::: Listed records :::

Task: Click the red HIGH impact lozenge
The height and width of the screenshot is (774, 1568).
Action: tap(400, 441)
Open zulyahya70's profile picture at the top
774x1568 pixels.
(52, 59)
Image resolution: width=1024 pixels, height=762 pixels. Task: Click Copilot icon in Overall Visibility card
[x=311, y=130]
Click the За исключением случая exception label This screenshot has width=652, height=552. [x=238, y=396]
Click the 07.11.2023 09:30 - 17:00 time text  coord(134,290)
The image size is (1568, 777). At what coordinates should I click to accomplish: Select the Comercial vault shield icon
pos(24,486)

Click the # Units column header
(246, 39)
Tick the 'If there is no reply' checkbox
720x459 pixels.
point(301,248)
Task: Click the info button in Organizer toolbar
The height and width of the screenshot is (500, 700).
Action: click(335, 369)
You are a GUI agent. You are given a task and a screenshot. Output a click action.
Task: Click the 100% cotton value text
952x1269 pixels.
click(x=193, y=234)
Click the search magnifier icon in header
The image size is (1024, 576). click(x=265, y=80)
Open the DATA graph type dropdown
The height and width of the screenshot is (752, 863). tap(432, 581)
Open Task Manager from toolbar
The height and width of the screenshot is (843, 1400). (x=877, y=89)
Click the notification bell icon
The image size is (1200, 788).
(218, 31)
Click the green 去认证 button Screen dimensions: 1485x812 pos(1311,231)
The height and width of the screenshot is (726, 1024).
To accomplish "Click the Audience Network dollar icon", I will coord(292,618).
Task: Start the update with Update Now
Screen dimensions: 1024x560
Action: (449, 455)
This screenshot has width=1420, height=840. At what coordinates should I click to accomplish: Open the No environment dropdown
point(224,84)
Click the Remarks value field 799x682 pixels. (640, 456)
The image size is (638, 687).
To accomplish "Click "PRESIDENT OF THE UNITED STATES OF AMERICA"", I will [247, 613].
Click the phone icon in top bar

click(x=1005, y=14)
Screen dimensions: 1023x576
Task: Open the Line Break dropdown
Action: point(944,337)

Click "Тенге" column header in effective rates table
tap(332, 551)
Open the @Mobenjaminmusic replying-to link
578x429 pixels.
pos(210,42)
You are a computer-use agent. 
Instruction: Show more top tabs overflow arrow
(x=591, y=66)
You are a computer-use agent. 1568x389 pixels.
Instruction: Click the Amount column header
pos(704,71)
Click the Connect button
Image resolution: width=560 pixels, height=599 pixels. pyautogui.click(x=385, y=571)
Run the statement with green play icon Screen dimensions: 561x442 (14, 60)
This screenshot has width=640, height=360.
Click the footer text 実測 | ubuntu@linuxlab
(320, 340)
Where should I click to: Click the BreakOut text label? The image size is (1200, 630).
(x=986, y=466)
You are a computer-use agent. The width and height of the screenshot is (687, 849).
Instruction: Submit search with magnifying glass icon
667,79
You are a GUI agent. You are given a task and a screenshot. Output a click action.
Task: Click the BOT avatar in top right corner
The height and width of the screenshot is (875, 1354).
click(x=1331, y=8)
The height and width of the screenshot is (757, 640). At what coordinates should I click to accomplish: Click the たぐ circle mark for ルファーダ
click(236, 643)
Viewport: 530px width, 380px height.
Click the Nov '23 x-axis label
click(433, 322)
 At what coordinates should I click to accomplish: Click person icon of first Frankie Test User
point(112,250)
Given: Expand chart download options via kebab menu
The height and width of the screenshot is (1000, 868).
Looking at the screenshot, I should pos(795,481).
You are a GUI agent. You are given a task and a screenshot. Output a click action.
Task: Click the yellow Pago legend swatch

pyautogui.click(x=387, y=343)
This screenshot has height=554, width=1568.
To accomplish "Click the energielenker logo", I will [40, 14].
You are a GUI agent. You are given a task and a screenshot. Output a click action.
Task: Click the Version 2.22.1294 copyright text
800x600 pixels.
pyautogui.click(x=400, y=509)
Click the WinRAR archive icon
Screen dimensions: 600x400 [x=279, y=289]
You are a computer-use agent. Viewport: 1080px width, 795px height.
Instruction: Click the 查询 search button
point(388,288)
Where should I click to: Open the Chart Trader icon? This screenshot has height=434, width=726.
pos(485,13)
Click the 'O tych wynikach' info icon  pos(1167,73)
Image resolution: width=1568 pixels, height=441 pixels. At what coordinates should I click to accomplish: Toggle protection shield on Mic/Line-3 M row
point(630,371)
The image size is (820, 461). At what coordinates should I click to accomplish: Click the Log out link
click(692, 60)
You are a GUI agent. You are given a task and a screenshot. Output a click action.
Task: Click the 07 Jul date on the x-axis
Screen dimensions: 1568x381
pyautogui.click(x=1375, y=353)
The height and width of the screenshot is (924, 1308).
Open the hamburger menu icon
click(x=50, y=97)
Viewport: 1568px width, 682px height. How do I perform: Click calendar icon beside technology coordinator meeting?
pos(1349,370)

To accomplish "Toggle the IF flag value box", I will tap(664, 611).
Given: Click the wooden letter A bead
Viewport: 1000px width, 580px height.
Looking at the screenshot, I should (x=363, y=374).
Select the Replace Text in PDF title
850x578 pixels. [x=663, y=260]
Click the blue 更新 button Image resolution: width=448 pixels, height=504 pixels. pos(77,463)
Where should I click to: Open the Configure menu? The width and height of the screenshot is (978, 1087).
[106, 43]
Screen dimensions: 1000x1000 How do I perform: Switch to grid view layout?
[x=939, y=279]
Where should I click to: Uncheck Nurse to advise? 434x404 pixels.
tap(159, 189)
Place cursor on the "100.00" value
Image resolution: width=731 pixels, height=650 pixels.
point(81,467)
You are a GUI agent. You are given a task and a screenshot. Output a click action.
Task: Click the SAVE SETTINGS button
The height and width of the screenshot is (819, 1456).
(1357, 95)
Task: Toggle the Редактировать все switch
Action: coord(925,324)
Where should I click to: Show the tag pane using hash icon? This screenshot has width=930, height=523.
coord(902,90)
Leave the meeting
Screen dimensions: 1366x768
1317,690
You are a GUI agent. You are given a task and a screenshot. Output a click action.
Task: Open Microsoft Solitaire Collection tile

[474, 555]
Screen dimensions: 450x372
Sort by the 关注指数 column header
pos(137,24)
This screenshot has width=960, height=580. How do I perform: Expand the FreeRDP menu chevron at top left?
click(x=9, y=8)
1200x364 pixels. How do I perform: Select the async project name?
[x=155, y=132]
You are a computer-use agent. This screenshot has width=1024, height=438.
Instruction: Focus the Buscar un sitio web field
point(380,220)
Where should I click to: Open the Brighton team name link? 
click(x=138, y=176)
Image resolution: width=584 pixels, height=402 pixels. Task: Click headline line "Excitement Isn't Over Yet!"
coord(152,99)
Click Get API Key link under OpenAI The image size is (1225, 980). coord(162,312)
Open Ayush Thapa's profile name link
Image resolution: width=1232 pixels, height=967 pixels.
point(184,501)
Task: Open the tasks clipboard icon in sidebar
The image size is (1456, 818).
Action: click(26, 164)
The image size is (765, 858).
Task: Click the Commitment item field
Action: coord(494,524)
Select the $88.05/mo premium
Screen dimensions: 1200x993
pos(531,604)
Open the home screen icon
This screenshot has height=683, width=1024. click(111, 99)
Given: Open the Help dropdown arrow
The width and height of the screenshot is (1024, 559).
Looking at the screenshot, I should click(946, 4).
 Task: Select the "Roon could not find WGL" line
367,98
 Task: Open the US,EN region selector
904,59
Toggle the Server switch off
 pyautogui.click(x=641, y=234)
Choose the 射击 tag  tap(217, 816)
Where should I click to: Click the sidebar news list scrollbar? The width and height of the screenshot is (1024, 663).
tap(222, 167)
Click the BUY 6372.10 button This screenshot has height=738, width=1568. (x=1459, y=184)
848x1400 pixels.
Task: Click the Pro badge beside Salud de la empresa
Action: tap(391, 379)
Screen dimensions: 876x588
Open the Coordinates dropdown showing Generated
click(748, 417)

:::

Exercise details: Report the number of lines in the material above that include the string "green". Nothing else belongs in the answer.

Problem solution: 2